Entries on where items appear
_ _ _ _ _ _ _

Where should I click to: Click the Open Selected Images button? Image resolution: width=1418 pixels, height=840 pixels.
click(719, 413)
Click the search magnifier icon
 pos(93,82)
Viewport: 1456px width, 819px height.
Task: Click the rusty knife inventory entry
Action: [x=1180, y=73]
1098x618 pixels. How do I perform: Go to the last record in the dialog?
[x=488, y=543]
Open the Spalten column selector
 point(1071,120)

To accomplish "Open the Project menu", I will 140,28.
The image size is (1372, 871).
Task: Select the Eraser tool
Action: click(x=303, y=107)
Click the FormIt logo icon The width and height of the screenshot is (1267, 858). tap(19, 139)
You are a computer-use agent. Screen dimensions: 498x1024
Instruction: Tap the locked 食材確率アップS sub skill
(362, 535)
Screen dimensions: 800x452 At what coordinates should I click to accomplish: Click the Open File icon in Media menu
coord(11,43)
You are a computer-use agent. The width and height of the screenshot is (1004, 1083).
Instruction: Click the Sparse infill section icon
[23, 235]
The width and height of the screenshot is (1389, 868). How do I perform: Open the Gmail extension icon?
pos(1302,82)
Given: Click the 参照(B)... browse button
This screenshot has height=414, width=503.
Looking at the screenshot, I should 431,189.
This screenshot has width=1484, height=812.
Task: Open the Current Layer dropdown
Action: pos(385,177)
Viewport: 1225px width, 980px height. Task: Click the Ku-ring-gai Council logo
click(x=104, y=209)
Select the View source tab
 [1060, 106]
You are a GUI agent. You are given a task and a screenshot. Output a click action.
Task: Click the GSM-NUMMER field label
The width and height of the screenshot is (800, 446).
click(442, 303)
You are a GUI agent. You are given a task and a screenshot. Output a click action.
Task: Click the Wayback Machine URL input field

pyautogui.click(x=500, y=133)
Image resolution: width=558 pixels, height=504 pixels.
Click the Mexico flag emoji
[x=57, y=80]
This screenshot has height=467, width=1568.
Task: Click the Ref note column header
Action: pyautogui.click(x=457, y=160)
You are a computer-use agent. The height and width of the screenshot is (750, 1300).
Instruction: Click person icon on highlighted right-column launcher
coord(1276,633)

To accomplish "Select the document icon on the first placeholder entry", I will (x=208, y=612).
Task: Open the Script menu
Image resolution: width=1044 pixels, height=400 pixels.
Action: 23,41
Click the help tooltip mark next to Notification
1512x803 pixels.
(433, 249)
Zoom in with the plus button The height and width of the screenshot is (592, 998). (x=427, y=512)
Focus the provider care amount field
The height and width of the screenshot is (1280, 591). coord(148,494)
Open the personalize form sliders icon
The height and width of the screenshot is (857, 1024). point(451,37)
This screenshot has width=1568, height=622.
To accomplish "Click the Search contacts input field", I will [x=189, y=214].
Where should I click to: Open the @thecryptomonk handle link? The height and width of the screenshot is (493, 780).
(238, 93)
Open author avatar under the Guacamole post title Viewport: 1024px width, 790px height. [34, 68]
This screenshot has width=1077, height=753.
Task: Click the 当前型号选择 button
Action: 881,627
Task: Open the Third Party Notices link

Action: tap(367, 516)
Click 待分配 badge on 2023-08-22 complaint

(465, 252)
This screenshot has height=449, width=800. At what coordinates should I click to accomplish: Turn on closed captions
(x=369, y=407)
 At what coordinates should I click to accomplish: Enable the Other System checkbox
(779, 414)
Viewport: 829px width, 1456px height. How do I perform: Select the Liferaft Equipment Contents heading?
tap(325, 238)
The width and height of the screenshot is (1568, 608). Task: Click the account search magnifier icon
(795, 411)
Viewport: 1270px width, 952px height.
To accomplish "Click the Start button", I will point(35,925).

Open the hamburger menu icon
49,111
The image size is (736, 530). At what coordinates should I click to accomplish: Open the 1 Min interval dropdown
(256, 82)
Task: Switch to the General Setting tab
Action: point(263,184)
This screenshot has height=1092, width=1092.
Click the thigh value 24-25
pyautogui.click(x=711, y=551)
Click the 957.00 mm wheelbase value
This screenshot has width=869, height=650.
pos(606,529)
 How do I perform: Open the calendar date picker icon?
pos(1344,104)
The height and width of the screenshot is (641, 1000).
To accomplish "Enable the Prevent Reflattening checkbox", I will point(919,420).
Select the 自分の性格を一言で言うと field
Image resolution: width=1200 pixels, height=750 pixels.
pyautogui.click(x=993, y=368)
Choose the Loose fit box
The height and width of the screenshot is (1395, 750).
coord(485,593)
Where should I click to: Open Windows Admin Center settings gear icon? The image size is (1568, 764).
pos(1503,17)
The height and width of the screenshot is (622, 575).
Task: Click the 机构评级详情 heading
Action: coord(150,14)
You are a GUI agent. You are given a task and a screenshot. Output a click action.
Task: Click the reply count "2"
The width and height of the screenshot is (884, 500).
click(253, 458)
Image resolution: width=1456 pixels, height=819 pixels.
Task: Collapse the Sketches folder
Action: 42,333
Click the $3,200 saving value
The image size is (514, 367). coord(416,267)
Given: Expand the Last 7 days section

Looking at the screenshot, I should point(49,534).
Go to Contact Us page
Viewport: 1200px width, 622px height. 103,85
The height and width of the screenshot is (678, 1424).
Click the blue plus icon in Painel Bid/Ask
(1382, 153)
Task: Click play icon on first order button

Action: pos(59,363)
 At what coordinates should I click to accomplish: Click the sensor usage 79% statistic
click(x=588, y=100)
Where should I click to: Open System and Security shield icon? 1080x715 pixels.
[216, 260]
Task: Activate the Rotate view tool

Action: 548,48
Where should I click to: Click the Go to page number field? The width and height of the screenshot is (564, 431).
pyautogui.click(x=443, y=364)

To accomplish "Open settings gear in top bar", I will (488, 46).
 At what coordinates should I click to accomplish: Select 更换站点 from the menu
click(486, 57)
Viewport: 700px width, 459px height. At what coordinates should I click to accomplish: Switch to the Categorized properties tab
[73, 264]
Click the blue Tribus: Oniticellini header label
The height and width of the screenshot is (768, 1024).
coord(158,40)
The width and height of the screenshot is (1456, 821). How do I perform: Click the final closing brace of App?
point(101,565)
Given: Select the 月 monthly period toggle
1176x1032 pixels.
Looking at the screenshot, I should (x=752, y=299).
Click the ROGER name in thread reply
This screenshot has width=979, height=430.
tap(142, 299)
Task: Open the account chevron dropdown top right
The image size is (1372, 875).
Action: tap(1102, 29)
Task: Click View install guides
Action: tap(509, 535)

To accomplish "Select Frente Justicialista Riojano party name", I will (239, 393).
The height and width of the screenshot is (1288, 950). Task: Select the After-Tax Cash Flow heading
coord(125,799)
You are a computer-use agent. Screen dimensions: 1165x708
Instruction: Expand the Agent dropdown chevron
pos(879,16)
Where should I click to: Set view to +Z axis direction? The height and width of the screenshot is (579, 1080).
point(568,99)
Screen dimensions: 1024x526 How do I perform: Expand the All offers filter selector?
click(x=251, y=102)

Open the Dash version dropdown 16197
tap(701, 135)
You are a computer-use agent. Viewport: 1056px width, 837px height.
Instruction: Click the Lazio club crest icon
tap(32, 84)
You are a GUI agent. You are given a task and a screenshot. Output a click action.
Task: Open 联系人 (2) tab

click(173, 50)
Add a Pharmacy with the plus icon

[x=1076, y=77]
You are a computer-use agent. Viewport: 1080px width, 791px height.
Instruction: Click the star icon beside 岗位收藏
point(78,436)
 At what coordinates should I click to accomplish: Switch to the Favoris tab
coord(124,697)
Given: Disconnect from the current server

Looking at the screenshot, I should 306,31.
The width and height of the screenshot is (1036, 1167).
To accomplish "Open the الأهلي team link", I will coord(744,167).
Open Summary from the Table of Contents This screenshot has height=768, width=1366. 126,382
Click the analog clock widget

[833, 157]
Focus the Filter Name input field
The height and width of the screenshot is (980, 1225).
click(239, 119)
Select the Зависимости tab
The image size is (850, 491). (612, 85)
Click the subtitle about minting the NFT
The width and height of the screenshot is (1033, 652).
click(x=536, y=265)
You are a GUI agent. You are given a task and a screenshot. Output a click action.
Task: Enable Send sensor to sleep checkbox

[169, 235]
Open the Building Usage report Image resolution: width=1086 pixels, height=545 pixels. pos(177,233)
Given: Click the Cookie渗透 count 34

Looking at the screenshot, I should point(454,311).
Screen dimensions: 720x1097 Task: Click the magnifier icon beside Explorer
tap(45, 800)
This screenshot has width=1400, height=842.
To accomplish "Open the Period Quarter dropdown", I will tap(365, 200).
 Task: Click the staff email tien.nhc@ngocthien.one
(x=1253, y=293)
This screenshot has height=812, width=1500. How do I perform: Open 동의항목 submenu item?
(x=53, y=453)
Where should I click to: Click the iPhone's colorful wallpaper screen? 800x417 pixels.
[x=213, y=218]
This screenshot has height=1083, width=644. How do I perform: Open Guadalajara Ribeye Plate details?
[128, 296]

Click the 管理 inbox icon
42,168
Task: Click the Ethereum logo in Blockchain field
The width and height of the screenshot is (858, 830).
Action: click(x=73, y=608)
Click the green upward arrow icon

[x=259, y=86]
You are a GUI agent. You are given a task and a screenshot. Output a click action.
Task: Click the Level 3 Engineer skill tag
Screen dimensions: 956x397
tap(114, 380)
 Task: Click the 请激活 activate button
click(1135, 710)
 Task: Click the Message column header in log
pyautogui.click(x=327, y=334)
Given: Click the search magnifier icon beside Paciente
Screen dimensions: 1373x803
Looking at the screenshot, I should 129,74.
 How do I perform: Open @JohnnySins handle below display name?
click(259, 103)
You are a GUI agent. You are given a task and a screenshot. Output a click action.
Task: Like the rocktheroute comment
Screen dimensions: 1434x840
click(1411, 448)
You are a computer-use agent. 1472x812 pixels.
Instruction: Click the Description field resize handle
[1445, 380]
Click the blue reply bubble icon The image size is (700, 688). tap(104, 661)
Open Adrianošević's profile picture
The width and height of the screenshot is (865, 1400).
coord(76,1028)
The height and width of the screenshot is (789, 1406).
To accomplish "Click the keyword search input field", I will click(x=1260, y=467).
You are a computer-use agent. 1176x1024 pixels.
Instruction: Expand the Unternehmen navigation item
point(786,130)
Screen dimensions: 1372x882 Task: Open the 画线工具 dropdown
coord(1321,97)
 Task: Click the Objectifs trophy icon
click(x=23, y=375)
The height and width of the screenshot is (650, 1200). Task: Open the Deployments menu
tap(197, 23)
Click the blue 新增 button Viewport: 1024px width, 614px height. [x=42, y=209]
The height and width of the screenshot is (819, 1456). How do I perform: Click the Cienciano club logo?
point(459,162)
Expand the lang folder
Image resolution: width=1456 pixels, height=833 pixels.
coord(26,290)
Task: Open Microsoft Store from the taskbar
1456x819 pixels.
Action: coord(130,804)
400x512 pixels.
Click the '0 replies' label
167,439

_ _ _ _ _ _ _

Aim of the exercise: Lay out the entries as a JSON list of strings, one string per line, from the line containing "Task: Click the 请激活 activate button" through the line containing "Click the blue reply", with both of those lines included. Leave out any blank lines.

Finished task:
[
  " Task: Click the 请激活 activate button",
  "click(1135, 710)",
  " Task: Click the Message column header in log",
  "pyautogui.click(x=327, y=334)",
  "Given: Click the search magnifier icon beside Paciente",
  "Screen dimensions: 1373x803",
  "Looking at the screenshot, I should 129,74.",
  " How do I perform: Open @JohnnySins handle below display name?",
  "click(259, 103)",
  "You are a GUI agent. You are given a task and a screenshot. Output a click action.",
  "Task: Like the rocktheroute comment",
  "Screen dimensions: 1434x840",
  "click(1411, 448)",
  "You are a computer-use agent. 1472x812 pixels.",
  "Instruction: Click the Description field resize handle",
  "[1445, 380]",
  "Click the blue reply bubble icon The image size is (700, 688). tap(104, 661)"
]